Our study shows the economic and clinical value of reducing AMR levels of three Gram-negative pathogens in Japan. With increased efforts now being made globally to reduce AMR rates, our model could be utilized to help support the valuation of antimicrobial treatment and resistance. Successfully updating, implementing, and executing a National AMR Action Plan is necessary to respond robustly to the threat posed by an increase in AMR prevalence.
This study was funded by Pfizer Inc.
Medical writing and editorial support was provided by James Dennis, Karolina Badora, and Stephen McKenna, Health Economics and Outcomes Research Ltd. and was funded by Pfizer Inc. in accordance with Good Publication Practice (GPP3) guidelines (http://www.ismpp.org/gpp3). The MDV data was extracted and tabulated by Linghua Xu, Pfizer Japan Inc.
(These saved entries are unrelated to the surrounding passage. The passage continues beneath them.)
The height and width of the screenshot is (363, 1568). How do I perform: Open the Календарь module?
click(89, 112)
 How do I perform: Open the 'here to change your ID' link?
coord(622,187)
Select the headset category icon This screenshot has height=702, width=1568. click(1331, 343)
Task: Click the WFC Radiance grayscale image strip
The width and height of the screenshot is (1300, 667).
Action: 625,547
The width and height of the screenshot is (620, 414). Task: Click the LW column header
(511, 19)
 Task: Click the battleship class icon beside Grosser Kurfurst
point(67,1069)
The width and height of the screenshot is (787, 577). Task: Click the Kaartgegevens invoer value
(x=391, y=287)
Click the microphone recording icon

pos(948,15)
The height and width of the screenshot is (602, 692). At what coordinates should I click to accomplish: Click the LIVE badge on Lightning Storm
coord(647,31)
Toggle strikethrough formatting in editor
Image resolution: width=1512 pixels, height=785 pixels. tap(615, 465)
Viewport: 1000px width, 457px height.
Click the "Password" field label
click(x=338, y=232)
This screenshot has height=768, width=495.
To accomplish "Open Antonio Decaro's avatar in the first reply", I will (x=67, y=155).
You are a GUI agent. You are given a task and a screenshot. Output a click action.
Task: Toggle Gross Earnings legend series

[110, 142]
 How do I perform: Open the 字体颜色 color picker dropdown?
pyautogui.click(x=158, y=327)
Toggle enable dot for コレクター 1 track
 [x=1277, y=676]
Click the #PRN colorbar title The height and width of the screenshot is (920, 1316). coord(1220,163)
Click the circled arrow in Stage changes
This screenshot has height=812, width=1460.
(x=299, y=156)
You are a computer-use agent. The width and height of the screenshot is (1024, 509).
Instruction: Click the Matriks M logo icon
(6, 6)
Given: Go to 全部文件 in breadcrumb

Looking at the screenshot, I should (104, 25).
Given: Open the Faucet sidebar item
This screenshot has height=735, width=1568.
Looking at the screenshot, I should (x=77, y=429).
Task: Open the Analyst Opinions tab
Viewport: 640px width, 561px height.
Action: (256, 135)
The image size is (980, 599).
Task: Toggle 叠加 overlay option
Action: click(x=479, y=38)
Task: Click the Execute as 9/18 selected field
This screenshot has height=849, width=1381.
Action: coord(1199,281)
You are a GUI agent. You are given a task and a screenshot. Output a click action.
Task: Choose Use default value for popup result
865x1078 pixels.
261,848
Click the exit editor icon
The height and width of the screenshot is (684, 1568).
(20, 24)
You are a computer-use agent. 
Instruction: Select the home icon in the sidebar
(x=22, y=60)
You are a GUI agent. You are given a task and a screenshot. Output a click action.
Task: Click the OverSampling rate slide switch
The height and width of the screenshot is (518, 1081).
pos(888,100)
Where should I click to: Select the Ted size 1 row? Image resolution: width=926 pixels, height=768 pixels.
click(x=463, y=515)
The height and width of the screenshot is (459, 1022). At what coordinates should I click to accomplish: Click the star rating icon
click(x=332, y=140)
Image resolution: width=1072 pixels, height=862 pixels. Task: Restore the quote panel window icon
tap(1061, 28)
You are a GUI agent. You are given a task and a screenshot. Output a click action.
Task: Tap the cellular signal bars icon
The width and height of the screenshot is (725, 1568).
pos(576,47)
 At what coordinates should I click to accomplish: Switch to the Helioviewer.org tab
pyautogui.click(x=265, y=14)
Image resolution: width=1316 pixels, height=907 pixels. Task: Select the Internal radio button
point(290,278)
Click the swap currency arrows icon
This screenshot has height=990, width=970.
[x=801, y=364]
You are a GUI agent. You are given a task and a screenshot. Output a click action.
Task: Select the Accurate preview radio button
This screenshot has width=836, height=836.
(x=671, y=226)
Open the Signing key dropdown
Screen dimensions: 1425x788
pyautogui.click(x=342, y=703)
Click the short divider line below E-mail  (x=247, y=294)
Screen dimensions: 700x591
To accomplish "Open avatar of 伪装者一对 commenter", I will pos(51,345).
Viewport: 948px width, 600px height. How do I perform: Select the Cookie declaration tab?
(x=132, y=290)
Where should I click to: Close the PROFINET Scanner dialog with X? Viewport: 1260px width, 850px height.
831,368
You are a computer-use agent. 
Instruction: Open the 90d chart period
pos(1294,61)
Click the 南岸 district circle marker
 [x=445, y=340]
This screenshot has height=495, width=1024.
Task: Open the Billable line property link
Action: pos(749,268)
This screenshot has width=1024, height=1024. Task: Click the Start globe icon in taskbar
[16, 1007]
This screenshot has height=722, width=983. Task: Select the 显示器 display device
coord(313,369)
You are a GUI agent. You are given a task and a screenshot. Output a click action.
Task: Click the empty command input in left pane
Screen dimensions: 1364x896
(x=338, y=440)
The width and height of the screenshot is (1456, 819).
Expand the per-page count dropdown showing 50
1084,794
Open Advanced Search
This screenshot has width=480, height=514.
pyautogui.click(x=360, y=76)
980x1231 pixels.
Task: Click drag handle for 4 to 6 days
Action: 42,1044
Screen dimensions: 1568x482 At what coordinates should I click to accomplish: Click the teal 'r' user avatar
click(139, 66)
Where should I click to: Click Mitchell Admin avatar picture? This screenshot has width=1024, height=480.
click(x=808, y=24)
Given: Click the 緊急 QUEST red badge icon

JG, PME, AT, and AY conceptualized and designed the study; RM and OD developed the model under supervision from JG and PME; TO and AY provided local data to inform the model; TM ensured applicability of the model and analysis to the Japanese clinical setting and provided expert guidance to that end. All authors contributed to interpretation of the results, preparation and review of the manuscript, and approval of the final manuscript for publication.
Conflicts of Interest
The authors declare the following potential conflicts of interest with respect to the research, authorship, and/or publication of this article: TM has been on the speakers’ bureau for Pfizer Japan Inc. and MSD K.K. JG, PM, and RM are employees of Health Economics and Outcomes Research Ltd., which received funding from Pfizer Inc. to undertake the research outlined in this study. OD was an employee of Health Economics and Outcomes Research Ltd. at the time this study was conducted and is now an employee of Public Health Wales. AT is a full-time employee of Pfizer R&D UK Limited. AT and AY hold stocks and stock options from Pfizer Inc. TO and AY are full-time employees of Pfizer Japan Inc.
Data Availability Statement
The anonymized patient data underlying this manuscript are derived from the Medical Data Vision database and the national surveillance program (Japan Nosocomial Infections Surveillance) and cannot be made available by the authors.